Our guest for the hour is Matthew LaPlante, USU Assistant Professor of Journalism. LaPlante served a tour of duty in the Persian Gulf as an enlisted military intelligence specialist in the U.S. Navy, and returned to the Middle East as a war correspondent for The Salt Lake Tribune. He also covered veterans affairs for the Tribune. In an Op Ed piece in the Logan Herald Journal he says that in the wake of revelations that NBC anchor Brian Williams has long been telling an apparently fictitious story about being in a helicopter that was struck by a rocket in Iraq, he got thinking about issues of memory and war.

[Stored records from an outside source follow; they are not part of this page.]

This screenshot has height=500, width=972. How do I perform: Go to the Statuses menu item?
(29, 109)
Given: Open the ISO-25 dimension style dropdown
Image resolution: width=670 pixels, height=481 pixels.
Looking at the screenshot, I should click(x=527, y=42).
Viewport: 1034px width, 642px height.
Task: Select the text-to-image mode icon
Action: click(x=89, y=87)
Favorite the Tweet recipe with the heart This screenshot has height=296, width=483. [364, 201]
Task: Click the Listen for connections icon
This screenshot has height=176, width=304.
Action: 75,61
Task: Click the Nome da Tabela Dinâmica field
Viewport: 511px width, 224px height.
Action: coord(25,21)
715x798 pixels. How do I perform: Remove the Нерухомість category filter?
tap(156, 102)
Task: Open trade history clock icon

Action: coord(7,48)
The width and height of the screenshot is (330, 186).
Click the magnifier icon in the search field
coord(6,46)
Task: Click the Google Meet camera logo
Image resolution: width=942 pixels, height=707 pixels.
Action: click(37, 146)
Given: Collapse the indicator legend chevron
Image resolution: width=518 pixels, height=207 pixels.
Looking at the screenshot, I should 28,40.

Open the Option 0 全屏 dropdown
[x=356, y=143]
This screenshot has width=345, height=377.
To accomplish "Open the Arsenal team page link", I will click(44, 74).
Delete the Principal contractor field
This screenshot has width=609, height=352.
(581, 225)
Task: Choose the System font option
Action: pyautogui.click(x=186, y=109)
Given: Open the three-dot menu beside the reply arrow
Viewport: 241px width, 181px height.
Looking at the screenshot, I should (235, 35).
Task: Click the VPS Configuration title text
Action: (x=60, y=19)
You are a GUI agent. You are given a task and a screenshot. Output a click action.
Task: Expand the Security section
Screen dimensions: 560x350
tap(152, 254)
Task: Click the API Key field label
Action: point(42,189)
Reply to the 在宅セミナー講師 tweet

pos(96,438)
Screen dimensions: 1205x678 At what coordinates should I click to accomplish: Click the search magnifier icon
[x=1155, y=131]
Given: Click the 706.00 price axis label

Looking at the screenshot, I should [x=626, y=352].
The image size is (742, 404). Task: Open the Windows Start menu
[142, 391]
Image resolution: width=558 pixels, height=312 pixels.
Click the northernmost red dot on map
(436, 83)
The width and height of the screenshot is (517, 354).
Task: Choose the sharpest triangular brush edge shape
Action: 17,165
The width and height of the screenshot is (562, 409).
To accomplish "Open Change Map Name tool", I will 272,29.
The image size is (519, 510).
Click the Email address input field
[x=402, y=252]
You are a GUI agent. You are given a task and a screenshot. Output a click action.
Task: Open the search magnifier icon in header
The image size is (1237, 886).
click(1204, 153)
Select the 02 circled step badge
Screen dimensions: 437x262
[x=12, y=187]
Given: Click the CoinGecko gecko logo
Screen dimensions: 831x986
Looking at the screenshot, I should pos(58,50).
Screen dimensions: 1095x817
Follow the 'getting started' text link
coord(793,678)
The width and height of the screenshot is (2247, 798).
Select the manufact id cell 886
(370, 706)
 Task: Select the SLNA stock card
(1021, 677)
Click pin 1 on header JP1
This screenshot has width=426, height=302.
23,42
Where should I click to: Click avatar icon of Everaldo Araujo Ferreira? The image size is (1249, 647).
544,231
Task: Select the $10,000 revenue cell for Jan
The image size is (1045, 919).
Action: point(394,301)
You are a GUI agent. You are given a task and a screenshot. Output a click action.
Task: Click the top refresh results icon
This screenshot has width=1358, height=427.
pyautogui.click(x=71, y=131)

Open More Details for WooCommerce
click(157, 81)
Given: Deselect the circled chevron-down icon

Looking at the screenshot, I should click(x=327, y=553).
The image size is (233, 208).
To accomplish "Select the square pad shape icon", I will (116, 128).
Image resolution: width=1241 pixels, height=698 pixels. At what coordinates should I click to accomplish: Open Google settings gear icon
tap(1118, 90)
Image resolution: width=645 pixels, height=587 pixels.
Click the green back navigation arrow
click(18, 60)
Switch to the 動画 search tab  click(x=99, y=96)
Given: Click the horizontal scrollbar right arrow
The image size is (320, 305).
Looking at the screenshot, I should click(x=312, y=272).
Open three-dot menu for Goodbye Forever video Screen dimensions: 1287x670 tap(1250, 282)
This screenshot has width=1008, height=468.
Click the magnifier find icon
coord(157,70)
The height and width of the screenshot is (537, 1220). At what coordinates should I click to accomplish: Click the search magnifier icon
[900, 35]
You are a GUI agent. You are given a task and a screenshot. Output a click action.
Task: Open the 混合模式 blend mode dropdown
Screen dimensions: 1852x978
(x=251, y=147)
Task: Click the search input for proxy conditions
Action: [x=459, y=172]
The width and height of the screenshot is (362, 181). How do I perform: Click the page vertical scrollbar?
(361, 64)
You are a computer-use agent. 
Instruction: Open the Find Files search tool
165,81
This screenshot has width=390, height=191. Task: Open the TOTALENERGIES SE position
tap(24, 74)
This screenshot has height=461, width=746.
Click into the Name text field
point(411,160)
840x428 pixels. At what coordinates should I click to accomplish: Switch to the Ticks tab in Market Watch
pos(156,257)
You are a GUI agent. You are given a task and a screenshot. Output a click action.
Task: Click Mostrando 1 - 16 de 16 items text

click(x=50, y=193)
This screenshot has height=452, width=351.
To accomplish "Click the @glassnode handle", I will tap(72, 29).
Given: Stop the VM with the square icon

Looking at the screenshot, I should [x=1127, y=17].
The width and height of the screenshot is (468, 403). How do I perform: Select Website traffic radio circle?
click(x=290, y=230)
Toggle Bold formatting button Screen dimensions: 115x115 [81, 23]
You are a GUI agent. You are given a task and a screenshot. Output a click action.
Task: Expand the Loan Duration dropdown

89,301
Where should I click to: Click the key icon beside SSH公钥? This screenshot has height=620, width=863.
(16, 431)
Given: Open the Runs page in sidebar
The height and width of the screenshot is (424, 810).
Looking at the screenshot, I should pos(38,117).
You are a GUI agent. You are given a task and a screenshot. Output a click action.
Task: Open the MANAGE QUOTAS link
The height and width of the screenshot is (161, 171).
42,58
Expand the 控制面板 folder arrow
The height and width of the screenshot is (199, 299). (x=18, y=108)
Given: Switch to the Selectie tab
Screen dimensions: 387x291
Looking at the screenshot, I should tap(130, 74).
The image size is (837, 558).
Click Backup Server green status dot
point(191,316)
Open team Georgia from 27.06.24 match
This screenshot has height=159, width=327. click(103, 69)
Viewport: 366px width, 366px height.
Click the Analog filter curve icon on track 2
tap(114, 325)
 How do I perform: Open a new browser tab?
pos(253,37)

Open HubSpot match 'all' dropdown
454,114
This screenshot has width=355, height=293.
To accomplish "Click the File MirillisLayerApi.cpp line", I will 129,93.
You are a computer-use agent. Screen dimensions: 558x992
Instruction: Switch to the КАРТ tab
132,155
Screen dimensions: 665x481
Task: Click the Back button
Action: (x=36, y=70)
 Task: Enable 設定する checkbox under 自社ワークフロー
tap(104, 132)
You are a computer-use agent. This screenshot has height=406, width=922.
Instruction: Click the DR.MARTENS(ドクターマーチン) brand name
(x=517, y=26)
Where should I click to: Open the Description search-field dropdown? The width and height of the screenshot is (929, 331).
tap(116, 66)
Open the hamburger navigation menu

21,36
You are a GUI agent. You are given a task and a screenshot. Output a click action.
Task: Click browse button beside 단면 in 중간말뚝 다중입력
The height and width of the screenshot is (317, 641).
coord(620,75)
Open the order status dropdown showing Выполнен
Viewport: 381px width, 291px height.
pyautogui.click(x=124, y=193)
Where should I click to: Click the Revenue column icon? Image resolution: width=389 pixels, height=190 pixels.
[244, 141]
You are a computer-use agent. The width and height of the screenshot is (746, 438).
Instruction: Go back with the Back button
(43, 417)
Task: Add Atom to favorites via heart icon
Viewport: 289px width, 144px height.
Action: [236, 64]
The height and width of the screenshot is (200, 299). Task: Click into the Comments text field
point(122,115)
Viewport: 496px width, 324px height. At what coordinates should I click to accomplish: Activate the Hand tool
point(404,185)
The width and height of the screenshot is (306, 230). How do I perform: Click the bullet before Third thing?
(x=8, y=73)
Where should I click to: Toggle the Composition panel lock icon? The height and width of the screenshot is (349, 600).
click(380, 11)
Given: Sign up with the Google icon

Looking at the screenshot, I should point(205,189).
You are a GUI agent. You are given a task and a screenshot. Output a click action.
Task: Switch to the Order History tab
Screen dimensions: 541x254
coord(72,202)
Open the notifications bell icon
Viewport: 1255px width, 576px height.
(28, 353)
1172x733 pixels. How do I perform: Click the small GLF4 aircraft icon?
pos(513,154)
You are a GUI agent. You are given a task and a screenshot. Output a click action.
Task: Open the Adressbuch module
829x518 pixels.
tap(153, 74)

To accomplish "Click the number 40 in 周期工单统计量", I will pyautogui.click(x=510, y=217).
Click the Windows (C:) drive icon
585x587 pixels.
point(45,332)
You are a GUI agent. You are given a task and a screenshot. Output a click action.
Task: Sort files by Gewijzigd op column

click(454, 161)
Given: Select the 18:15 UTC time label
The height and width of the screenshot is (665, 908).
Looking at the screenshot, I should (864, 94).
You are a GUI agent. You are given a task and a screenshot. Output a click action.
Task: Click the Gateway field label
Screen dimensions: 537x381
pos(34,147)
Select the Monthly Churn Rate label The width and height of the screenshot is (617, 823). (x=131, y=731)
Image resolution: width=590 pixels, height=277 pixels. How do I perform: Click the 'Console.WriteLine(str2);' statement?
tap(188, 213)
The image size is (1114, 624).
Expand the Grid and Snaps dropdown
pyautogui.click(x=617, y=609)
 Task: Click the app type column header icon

He says "I have been covering military and veterans issues for more than a decade now, and if there's one thing I've come to understand, it is this: Many war stories are fictional ... Over the years, I've listened to a teary-eyed veteran talk about watching the death of a man who didn't die. I've heard a soldier describe shooting people he did not shoot. I've heard an airman detail war wounds he received in a war he wasn't in. I've heard a military commander describe burying a subordinate he did not bury ... In most cases, though, I don't think I was being lied to at all. Rather, I have come to believe that in most situations I was being told an untrue truth - a fiction that helps its creator make sense of things they felt in times of physical, psychological and moral stress."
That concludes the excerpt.